Air Serv International
- Founded: 1984 Florida, United States
- Subsidiaries: Air Serv Limited
- Fleet size: See Equipment below
- Headquarters: Warrenton, Virginia, United States
- Website: http://www.airserv.org/main.cfm?action=workingWithUs

= Air Serv International =

Air Serv International is a nonprofit humanitarian organization that uses aircraft to fly relief workers and supplies to help victims of disasters in some of the most remote and challenging areas in the world. It flies where other air carriers cannot, or will not, fly. It is headquartered in Warrenton, Virginia, United States.

== Organization ==

Air Serv was founded in 1984 in the state of Florida as a humanitarian 501 (c) 3 Charitable Organisation. In 1997 it set up a subsidiary for-profit company in Uganda, Air Serv Limited. In 2007 it also maintains offices in Afghanistan, Canada, Chad, Democratic Republic of the Congo, France, Jordan and Mozambique. Air Serv is affiliated with various charity umbrella organizations, including Independent Charities of America, InterAction and Do Unto Others.
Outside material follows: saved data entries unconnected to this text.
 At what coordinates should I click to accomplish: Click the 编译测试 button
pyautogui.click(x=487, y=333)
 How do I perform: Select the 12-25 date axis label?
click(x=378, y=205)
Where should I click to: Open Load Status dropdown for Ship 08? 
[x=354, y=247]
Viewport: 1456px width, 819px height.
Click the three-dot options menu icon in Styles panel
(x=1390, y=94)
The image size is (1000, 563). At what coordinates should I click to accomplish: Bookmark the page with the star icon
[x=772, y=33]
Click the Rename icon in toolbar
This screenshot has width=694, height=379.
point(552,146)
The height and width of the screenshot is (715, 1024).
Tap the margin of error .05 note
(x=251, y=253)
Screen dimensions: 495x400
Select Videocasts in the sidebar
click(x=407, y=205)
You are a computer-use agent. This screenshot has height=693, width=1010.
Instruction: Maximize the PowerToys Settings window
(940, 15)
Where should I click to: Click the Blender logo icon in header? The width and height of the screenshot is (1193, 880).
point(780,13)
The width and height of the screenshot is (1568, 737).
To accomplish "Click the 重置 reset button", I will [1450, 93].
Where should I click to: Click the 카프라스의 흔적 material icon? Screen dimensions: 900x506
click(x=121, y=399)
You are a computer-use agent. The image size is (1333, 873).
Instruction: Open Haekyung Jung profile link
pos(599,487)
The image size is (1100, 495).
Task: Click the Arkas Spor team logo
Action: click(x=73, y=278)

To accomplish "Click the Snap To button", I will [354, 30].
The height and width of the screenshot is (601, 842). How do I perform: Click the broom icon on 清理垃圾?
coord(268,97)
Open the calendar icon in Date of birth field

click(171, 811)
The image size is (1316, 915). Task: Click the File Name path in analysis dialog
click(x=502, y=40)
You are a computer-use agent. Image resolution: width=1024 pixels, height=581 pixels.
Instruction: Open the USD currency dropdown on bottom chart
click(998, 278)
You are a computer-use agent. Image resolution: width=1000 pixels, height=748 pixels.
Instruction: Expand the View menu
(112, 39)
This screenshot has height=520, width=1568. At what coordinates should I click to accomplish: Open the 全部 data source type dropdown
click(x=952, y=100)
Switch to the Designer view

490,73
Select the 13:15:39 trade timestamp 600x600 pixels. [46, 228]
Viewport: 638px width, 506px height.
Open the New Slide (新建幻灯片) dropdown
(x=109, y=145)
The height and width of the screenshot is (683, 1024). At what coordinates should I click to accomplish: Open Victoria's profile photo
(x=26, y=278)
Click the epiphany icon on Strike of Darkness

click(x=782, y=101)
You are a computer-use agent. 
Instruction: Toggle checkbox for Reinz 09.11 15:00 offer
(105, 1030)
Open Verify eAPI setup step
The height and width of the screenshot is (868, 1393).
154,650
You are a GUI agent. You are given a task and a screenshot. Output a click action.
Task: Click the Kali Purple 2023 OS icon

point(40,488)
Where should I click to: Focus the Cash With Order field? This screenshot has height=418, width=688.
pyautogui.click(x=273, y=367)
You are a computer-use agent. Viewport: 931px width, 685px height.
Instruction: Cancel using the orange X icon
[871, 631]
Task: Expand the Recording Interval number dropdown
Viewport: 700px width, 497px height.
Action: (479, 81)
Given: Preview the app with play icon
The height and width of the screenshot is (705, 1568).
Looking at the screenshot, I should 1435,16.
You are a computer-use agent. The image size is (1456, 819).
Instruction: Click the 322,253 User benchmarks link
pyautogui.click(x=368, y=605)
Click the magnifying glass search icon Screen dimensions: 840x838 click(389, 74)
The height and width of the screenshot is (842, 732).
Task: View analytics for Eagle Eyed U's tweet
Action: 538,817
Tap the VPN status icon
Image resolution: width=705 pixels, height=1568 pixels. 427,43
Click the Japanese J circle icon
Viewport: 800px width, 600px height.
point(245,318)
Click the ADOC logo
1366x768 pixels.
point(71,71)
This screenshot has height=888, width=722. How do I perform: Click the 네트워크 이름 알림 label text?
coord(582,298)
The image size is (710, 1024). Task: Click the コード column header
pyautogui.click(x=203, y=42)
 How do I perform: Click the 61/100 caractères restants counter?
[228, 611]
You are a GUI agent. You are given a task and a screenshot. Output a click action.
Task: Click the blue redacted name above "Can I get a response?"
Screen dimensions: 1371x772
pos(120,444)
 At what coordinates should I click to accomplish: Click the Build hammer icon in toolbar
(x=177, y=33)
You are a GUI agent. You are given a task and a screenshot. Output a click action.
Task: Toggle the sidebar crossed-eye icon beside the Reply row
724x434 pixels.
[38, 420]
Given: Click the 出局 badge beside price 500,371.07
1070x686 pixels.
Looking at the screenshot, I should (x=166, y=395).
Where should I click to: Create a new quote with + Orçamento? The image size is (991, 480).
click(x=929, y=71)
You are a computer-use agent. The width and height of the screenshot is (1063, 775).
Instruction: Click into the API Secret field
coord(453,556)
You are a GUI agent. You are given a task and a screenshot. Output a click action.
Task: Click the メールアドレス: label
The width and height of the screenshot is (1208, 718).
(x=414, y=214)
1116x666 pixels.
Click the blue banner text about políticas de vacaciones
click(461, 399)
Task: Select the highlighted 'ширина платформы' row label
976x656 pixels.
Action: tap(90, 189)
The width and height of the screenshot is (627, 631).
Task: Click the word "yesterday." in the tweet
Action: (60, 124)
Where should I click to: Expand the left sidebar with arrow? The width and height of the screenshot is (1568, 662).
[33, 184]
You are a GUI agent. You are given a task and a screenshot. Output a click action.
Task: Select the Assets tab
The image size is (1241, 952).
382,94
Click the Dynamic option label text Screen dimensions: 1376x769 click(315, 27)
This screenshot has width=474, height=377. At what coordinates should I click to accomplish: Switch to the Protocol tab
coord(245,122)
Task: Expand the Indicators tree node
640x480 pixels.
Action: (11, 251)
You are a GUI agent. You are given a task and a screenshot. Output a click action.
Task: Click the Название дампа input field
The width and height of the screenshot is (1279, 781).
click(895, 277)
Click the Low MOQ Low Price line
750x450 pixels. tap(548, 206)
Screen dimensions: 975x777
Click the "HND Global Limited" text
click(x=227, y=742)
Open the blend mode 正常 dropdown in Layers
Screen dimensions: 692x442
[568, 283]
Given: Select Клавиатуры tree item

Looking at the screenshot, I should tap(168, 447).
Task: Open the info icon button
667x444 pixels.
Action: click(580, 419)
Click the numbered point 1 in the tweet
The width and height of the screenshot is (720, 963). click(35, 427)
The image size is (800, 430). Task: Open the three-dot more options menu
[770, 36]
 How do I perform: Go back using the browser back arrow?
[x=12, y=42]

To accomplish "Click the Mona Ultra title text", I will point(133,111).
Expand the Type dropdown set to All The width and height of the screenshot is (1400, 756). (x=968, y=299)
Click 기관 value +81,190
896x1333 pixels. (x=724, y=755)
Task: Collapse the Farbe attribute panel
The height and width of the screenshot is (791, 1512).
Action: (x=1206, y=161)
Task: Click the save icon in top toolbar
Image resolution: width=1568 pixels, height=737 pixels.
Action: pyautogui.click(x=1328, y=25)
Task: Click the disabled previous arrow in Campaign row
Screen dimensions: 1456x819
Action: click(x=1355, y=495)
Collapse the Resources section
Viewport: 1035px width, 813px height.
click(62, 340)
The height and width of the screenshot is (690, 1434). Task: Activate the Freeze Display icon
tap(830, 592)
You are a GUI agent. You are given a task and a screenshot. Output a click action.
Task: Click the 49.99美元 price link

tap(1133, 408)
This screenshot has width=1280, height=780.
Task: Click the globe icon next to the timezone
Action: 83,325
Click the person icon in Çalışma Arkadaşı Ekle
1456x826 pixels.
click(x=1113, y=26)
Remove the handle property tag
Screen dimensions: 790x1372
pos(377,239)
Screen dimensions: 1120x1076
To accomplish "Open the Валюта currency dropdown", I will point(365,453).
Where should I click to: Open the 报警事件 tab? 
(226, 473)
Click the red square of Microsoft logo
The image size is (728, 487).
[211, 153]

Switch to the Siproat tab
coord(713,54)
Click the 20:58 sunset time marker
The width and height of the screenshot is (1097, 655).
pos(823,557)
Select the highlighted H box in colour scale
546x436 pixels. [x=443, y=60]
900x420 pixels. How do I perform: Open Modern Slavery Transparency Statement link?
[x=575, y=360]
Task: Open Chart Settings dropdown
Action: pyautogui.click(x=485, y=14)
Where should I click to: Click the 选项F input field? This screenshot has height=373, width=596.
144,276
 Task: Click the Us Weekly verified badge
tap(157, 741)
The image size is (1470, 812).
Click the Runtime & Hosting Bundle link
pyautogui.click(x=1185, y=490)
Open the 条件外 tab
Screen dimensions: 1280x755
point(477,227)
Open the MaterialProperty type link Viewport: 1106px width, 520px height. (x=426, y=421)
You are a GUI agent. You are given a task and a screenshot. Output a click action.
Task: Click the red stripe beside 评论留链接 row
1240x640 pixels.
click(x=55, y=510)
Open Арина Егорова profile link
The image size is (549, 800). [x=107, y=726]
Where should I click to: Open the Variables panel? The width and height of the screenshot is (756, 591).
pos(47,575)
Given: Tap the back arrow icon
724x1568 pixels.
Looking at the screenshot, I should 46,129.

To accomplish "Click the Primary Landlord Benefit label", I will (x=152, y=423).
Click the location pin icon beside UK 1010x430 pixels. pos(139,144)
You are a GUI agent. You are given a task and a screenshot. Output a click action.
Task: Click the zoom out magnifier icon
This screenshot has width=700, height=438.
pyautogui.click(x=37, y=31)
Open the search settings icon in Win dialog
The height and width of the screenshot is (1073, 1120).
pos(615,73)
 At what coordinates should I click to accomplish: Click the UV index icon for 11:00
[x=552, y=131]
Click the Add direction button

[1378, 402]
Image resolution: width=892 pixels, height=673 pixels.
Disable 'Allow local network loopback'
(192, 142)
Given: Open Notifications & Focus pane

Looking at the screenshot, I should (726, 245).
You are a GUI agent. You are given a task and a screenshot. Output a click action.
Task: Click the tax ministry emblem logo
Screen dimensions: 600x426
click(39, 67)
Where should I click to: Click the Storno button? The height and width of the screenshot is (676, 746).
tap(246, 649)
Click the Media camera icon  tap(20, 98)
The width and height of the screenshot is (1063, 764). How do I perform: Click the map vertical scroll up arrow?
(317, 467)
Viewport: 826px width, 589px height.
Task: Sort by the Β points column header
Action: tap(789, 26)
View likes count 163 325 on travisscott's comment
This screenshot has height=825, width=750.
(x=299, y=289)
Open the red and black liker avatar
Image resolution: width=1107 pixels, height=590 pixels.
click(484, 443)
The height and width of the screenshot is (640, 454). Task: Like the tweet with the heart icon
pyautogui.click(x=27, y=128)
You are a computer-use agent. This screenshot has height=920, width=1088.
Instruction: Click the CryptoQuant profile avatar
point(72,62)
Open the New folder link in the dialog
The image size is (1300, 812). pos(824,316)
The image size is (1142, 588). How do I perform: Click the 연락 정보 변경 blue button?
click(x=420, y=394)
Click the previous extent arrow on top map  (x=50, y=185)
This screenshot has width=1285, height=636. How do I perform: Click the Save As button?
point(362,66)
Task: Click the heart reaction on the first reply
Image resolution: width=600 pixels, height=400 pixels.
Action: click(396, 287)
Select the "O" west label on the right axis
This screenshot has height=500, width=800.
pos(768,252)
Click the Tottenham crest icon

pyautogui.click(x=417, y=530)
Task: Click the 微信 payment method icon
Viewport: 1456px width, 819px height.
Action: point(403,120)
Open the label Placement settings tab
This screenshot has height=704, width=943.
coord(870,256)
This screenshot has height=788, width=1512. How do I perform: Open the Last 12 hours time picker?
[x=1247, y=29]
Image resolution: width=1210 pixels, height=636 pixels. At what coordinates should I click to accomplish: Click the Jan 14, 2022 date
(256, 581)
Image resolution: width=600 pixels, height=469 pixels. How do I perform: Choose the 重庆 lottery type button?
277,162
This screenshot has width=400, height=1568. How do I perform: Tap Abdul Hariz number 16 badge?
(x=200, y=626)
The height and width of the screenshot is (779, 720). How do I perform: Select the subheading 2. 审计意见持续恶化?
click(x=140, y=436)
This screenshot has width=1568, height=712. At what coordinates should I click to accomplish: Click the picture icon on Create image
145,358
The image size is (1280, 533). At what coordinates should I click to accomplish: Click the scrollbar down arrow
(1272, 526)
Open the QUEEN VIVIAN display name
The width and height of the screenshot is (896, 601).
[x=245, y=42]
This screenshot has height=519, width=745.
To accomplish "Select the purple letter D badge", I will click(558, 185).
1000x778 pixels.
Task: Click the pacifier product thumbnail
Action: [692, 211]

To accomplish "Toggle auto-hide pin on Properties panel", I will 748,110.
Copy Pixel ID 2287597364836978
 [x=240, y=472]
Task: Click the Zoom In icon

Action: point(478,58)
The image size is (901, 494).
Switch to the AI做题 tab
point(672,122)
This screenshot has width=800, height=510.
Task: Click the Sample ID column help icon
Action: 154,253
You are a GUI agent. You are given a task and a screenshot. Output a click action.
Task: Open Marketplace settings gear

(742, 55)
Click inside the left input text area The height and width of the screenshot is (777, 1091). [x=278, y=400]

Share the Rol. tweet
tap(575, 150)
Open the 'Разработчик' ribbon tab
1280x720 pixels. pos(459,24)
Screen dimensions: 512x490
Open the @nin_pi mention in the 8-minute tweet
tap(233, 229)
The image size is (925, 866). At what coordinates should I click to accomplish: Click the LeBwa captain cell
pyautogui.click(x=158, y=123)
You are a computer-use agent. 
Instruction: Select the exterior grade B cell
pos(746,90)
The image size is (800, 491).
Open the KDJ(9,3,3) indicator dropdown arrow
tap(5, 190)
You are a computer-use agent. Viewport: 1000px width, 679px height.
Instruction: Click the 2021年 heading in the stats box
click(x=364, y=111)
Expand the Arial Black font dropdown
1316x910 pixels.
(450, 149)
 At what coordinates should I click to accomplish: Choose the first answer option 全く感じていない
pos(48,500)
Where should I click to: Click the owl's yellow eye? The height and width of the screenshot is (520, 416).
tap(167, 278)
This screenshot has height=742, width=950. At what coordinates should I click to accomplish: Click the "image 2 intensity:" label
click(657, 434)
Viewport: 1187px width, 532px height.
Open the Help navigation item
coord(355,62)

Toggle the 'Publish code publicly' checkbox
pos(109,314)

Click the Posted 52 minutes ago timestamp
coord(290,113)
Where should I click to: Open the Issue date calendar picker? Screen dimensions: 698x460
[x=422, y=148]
Air Serv was active in Banda Aceh in the wake of the 2004 Tsunami and late in 2005 was involved in relief work following the Kashmir earthquake in Pakistan.

== Equipment ==

Air Serv uses a variety of turboprop and piston engined aircraft as well as some leased or chartered helicopters and larger aircraft when required. As of November 2007 the fleet numbers 19 and includes:

- 1 Beechcraft 200 Super King Air
- 1 Beechcraft 1900C
- 6 Cessna 208B Grand Caravan
- 2 De Havilland Canada DHC-6 Twin Otter

== Accidents and incidents ==
Accident 31 August 2007. A Twin Otter being ferried back from Punia (PUN) (Democratic Republic of Congo) to Goma (GOM) in VMC. It was involved in an accident some 8-10 minutes after departure. The airplane crash-landed in the Oku River between Punia and Tchamaka. The airplane came to rest inverted in the water and was badly damaged. The aircraft was leased from Solenta Aviation and operated by Air Serv International

An Air Serv leased nineteen passenger Beechcraft 1900C crashed on 1 September 2008 in the Democratic Republic of the Congo, about 15 km northwest of Bukavu carrying two crew and fifteen passengers.
The aircraft, registration ZS-OLD, was wet leased and flown by crew from South Africa's CEM Air. Based at Lanseria Airport, Johannesburg South Africa, it was arriving at Bukavu following technical service at N'Dolo Airport, Kinshasa. The aircraft was under the command of 24-year-old Rudi Knoetze of Johannesburg when it crashed into a mountainous ridge. Passengers included twelve Congolese, one French, one Indian, and one Canadian. Everyone was killed.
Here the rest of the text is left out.